The Evangelistic Missioner of the time, Percy Revell, was inspired by a vision of a bigger and more permanent response to hardship, one that included social work and the very forward-thinking idea that direct contact and advice could do much to help as well as the basics of food and a bed. A house was rented at 114 Salisbury Street in September and two names were offered for it – St Martin’s House of Help and Church of England Mission House, and St Martins got the nod.

An official public opening of St Martin’s House of Help was held on November 7, 1929, and that’s probably as good a day as any to nominate as the City Mission’s birthday. Visitors from nearly all of Christchurch’s social organisations were present, along with the mayor, and the Christchurch Star newspaper reported how the new service would become the centre of the Church of England’s social welfare work in Christchurch, “but it will be open to those in need of help of all classes and creeds”. The newspaper continued … “Help would be offered with advice, fuel, second-hand clothing, new clothing. Food, when possible, would be given. In the case of homeless single men and women, lodgings would be provided.”

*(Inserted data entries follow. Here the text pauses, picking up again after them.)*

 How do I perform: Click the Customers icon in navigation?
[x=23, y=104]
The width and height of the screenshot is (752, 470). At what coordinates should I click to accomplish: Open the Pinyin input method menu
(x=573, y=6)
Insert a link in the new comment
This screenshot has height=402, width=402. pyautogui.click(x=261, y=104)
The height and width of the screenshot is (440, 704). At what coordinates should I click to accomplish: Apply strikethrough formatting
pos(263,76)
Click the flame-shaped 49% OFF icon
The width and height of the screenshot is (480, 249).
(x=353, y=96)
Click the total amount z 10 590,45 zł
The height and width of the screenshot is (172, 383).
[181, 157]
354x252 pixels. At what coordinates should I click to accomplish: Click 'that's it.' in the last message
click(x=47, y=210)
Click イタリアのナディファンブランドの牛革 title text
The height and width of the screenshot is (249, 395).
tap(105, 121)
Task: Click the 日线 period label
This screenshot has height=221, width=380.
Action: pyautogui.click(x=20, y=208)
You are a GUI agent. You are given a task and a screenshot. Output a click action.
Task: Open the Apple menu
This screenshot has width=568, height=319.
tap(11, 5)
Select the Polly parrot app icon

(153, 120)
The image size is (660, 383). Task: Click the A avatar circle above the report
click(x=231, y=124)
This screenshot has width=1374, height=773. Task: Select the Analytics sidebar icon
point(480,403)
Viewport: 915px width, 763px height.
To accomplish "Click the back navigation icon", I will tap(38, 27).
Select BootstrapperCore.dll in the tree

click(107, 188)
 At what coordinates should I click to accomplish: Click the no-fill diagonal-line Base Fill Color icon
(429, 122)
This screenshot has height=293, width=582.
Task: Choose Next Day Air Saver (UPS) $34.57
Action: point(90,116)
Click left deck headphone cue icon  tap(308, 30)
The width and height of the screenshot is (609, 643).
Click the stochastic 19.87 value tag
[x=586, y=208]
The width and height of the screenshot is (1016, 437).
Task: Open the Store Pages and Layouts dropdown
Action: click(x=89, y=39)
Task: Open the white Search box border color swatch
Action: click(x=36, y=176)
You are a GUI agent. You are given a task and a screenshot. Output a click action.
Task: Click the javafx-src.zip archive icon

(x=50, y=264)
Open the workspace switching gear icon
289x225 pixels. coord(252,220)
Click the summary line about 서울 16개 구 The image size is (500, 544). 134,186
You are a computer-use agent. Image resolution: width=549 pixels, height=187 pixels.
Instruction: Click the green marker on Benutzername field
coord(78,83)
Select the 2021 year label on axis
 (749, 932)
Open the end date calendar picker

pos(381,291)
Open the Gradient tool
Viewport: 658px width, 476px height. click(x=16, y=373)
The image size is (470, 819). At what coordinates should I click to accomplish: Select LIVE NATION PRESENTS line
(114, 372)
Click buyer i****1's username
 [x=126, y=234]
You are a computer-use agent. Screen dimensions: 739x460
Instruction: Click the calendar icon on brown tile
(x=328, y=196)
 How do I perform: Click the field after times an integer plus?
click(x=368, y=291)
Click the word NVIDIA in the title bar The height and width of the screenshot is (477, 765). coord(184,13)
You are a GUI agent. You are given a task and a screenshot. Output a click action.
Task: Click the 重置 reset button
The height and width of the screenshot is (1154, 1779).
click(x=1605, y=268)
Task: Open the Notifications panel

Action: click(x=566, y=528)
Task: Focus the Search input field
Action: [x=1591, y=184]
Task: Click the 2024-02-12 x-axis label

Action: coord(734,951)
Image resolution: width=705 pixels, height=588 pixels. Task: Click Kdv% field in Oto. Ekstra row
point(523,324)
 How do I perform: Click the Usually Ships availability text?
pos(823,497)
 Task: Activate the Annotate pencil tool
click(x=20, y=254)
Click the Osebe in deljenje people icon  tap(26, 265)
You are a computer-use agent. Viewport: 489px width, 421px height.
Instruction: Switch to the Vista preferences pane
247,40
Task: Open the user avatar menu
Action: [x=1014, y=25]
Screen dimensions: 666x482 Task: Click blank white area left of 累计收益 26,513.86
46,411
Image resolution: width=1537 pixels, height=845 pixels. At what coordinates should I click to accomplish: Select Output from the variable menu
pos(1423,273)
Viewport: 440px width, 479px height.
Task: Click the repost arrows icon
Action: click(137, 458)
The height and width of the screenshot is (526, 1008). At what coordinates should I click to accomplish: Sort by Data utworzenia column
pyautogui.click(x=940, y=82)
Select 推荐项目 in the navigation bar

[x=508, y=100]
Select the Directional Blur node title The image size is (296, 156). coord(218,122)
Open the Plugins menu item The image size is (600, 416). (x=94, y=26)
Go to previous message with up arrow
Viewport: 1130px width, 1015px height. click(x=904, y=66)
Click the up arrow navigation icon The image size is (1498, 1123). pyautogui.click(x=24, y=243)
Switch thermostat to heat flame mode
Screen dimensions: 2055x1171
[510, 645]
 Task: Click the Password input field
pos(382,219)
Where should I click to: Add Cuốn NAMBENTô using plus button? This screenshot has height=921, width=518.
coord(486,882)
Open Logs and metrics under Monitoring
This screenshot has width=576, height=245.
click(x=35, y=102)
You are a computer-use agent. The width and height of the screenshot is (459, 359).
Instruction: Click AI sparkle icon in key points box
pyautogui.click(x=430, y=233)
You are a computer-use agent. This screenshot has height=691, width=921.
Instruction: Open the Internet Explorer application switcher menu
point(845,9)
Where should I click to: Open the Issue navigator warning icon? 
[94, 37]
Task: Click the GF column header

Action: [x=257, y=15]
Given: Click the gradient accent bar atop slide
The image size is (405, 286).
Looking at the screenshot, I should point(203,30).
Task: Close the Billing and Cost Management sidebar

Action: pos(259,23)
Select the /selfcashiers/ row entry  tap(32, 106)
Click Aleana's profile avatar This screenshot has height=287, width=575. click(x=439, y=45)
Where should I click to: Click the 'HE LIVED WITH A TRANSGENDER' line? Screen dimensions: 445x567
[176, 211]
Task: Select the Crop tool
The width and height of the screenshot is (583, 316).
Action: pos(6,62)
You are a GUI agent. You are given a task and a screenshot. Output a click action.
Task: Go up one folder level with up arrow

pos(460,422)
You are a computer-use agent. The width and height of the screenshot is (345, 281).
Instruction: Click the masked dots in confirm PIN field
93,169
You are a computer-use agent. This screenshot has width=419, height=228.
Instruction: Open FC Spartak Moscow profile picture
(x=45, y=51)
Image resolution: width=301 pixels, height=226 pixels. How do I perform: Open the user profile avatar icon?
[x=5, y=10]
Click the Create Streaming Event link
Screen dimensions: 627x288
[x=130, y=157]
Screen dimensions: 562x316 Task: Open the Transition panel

Help would be offered with advice, fuel, second-hand clothing, new clothing. Food, when possible, would be given. In the case of homeless single men and women, lodgings would be provided.
— Christchurch Star Newspaper at official public opening of St Martin’s House of Help , 1930

In this you can see the clear bones of today’s City Mission. In years to come, the St Martin’s name faded away in favour the City Mission name and the Evangelistic Missioner soon became known as the City Missioner.

Current City Missioner Corinne Haines says while many things have changed since 1929, when people reach a crisis in their lives the problems are much the same now. “Our approaches and answers might be more knowledgeable and targeted now, but the core compassion, kindness and love for others in our community remains the same. We have evolved to meet the needs of our community and will continue to do so for as long as we are needed,” she says.

Today we are 94 and begin our 95th year of service to Christchurch and Canterbury. We are bigger and more embedded in our community than ever before and sadly more needed than ever before.